La Cour de cassation se penche à nouveau vendredi sur la validité d'enregistrements clandestins à l'origine de la mise en examen de deux journalistes français soupçonnés d'avoir voulu faire chanter le roi du Maroc.

La plus haute juridiction française, qui avait remis en cause la validité de ces enregistrements en septembre 2016, va devoir se prononcer à nouveau sur ce dossier.

Après une décision de la cour d'appel de Reims, qui a jugé ces enregistrements recevables en février 2017, les journalistes en cause avaient formé un nouveau pourvoi: la Cour de cassation se réunira cette fois, fait rare, en assemblée plénière. Sa décision ne pourra plus être contestée.

Catherine Graciet, 42 ans, et Eric Laurent, 69 ans, ont été mis en examen pour chantage et extorsion de fonds. Ils sont soupçonnés d'avoir voulu extorquer trois millions d'euros au roi du Maroc en 2015, en échange de l'abandon d'un livre censé contenir des révélations gênantes pour Rabat.

Les deux journalistes avaient été interpellés le 27 août 2015, en possession de 80.000 euros en liquide, au sortir d'une réunion avec un émissaire du Maroc enregistrée à leur insu par ce dernier. Eric Laurent avait déjà été enregistré lors de deux rencontres précédentes avec l'émissaire, l'avocat Hicham Naciri.

Les avocats des deux journalistes, qui reconnaissent un accord financier mais réfutent tout chantage, demandaient l'annulation des enregistrements des deuxième et troisième rencontres au motif qu'ils sont "illégaux" car réalisés par l'émissaire marocain alors même qu'une enquête était déjà ouverte.

Saisie une première fois, la Cour de cassation avait estimé que ces enregistrements avaient été menés avec la "participation indirecte" des enquêteurs français "sans le consentement des intéressés", ce qui portait "atteinte aux principes du procès équitable et de la loyauté des preuves".

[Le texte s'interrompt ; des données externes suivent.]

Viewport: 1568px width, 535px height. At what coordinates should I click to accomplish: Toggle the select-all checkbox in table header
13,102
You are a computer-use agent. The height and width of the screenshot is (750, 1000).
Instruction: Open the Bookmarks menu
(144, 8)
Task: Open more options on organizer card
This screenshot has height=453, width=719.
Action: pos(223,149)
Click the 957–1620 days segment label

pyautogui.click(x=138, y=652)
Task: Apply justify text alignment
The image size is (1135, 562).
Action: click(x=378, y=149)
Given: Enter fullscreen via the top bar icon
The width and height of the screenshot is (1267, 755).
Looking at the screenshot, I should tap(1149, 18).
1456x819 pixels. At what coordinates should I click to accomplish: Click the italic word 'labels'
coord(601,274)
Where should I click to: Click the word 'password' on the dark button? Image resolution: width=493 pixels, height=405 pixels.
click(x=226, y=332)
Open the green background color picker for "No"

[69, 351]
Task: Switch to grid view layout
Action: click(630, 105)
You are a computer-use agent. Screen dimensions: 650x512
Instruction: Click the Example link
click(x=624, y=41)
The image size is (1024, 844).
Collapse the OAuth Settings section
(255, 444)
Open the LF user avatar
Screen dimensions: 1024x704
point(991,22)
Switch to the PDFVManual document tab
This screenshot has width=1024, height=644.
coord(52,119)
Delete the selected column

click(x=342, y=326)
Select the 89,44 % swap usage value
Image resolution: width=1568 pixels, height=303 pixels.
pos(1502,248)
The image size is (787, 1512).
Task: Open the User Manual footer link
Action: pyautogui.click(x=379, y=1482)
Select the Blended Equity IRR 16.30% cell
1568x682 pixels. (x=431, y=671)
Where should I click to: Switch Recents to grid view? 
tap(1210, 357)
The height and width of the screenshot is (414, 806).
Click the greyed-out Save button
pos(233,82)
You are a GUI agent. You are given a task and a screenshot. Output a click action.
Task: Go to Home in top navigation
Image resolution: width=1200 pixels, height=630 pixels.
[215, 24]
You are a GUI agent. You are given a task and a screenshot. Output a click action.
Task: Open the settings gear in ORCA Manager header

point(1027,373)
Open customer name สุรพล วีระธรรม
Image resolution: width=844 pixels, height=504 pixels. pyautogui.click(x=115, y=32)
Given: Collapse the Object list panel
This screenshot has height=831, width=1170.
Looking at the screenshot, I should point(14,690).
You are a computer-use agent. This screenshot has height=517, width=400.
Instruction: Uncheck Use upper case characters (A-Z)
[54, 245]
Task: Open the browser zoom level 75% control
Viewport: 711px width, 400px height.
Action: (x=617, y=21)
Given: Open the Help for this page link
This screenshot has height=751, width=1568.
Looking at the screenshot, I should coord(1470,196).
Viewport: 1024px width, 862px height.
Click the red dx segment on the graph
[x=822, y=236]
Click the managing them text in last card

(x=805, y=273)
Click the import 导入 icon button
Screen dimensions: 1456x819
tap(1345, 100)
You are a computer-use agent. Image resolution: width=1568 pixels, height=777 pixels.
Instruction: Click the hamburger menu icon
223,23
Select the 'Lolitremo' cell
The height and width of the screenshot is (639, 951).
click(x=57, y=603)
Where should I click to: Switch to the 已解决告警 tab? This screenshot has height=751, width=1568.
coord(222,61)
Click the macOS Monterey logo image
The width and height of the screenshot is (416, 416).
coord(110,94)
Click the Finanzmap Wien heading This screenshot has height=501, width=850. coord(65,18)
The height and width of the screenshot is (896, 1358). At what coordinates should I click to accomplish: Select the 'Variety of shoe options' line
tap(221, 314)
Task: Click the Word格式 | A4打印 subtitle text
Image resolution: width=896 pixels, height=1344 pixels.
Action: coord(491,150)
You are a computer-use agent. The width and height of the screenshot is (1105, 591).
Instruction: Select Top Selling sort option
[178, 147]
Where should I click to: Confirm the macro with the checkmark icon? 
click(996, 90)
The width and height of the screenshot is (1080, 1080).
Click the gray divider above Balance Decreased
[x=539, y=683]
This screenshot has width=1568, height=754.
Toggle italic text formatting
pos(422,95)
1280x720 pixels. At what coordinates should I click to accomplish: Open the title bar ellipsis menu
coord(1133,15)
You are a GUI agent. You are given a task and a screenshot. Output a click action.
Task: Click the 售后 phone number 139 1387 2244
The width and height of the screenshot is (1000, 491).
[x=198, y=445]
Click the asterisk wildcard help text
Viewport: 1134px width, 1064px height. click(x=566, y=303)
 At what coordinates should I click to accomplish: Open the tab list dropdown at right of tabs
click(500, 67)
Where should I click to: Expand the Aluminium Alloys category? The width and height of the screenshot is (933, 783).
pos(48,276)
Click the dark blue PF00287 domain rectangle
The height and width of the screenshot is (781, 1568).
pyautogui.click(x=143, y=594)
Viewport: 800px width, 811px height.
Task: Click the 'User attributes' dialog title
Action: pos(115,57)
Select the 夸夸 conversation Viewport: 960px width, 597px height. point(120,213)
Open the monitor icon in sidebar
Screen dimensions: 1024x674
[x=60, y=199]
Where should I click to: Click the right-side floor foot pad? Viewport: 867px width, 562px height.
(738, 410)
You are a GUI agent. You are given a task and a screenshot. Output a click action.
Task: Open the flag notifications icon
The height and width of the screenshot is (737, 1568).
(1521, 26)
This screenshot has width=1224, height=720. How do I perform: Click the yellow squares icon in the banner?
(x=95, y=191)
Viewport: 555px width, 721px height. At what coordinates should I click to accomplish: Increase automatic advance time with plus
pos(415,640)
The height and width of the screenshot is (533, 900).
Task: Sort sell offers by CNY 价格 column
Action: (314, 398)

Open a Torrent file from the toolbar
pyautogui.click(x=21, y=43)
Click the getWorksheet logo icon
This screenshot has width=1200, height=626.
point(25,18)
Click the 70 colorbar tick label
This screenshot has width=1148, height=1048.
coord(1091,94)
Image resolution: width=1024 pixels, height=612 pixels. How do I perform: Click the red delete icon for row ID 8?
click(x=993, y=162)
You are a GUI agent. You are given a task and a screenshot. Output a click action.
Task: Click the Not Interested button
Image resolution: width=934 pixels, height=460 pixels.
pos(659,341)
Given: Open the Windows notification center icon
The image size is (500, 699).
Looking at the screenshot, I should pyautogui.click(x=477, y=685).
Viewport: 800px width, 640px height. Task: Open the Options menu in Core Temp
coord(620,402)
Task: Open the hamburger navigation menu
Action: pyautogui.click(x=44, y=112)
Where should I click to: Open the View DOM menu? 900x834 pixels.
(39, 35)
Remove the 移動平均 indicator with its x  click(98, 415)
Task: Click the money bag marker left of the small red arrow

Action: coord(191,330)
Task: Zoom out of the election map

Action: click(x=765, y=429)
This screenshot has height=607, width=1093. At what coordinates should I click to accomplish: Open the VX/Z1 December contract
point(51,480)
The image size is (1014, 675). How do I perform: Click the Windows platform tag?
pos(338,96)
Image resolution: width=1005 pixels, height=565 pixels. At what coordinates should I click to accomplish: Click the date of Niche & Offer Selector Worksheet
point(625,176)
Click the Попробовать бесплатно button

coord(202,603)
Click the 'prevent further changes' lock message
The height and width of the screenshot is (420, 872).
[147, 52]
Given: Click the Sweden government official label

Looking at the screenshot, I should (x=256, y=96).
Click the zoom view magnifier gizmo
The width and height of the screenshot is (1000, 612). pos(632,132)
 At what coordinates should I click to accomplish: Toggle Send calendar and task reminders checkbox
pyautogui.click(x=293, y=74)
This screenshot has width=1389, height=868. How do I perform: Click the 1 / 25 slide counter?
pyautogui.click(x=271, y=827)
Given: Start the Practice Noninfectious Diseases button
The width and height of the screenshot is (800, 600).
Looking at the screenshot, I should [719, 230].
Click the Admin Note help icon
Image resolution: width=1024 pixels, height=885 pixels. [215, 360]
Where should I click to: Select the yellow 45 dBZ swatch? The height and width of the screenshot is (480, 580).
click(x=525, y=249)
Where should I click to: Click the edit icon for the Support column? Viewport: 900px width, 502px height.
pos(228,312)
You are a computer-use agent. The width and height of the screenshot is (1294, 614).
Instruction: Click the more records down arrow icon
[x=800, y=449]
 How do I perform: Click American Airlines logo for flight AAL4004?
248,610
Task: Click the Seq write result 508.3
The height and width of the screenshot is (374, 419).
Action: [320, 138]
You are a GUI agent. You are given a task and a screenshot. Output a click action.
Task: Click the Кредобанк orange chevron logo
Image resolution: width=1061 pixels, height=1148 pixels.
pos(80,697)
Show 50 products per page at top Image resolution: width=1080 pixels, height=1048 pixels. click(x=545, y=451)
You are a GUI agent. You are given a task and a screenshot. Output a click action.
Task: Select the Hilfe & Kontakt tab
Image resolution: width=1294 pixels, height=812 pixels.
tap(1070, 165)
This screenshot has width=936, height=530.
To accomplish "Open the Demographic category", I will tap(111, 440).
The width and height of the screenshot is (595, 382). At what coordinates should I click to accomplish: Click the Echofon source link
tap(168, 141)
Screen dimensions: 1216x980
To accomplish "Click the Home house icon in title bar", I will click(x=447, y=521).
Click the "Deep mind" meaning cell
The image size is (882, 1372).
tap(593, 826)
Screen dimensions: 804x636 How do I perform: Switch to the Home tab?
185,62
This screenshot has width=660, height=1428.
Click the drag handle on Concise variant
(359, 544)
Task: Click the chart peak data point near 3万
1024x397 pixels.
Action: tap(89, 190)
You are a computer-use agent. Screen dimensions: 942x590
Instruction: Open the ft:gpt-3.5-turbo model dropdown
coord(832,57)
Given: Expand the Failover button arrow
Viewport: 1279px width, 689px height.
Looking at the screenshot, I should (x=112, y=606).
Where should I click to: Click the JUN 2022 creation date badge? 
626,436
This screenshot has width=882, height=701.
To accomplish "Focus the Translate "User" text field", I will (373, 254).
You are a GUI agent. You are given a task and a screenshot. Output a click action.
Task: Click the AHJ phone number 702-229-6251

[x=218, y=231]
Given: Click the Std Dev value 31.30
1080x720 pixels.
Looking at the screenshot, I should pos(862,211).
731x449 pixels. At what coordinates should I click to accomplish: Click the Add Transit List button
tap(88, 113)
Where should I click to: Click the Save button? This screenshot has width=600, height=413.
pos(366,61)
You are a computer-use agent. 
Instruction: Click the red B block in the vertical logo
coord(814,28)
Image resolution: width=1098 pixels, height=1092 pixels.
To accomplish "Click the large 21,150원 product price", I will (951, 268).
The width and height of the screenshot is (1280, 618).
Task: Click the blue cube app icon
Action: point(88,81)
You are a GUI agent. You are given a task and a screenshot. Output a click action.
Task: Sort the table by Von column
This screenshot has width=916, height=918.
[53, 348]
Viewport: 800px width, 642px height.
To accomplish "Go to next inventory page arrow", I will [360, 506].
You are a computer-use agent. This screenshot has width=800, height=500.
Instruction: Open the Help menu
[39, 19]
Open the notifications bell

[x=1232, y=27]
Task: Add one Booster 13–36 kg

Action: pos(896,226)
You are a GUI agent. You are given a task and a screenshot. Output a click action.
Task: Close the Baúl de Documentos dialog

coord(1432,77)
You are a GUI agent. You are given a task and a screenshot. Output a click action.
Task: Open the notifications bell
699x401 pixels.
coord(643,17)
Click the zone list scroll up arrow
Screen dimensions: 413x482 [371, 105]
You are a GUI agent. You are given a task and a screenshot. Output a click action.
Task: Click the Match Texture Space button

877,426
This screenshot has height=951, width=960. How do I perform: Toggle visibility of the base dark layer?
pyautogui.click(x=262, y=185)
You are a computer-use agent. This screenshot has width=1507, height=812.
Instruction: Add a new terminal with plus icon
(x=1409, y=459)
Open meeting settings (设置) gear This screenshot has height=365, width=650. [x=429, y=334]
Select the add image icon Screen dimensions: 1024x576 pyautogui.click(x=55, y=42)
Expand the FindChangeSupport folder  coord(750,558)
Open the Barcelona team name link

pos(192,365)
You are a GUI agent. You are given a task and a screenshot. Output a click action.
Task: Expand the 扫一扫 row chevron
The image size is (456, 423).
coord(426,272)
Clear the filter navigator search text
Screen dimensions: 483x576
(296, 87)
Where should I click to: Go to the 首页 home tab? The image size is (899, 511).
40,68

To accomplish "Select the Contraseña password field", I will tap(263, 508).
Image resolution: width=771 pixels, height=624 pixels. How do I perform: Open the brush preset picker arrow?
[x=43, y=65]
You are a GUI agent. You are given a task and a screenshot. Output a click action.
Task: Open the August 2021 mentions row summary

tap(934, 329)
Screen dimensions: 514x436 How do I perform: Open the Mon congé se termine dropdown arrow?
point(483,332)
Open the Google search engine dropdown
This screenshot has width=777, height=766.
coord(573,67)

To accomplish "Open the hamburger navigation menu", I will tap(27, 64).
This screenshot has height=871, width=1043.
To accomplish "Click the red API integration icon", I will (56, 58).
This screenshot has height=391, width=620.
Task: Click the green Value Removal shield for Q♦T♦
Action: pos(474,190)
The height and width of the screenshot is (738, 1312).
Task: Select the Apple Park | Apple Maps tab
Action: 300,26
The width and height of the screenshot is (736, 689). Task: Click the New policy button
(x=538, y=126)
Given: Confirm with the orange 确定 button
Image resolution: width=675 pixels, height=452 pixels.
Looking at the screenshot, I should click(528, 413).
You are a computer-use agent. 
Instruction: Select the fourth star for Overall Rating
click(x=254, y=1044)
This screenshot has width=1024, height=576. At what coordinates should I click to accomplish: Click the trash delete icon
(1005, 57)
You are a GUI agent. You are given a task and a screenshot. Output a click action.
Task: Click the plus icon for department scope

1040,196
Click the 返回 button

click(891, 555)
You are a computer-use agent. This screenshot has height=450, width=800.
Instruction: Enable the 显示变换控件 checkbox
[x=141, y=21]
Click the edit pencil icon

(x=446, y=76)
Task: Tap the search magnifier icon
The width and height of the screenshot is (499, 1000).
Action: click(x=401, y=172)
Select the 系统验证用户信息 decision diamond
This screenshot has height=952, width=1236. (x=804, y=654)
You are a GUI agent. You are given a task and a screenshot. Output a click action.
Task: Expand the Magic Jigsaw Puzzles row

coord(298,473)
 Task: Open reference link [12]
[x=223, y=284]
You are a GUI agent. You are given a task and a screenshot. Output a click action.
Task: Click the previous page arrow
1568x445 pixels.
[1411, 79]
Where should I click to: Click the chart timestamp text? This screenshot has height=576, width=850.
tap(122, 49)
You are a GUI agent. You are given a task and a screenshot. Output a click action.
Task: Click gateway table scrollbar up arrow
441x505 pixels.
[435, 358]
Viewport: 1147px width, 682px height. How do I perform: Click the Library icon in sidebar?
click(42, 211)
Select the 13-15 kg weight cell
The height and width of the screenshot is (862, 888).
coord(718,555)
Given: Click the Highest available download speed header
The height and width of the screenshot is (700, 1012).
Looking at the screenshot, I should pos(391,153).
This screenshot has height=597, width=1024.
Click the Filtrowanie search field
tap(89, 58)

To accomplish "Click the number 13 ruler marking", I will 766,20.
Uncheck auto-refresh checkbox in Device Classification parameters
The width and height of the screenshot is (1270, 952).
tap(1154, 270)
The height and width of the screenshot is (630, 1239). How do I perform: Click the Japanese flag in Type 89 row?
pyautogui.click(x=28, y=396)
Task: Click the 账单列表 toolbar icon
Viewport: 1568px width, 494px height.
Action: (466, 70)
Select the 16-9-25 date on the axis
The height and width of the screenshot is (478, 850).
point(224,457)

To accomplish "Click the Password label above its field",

Rien en droit français n'interdit à une victime de chantage d'accumuler elle-même des preuves, y compris par des enregistrements clandestins, mais la procédure pénale encadre beaucoup plus strictement ces pratiques dès lors que des policiers y sont mêlés: l'initiative privée devient alors une procédure judiciaire

Quelques mois plus tard, la défense du roi du Maroc s'était félicitée de la décision contraire de la cour d'appel de Reims, estimant que les policiers n'avait joué qu'un rôle d'"observateurs" dans les échanges entre les journalistes et M. Naciri et que les enregistrements s'ajoutaient "aux différents éléments accablant déjà les accusés".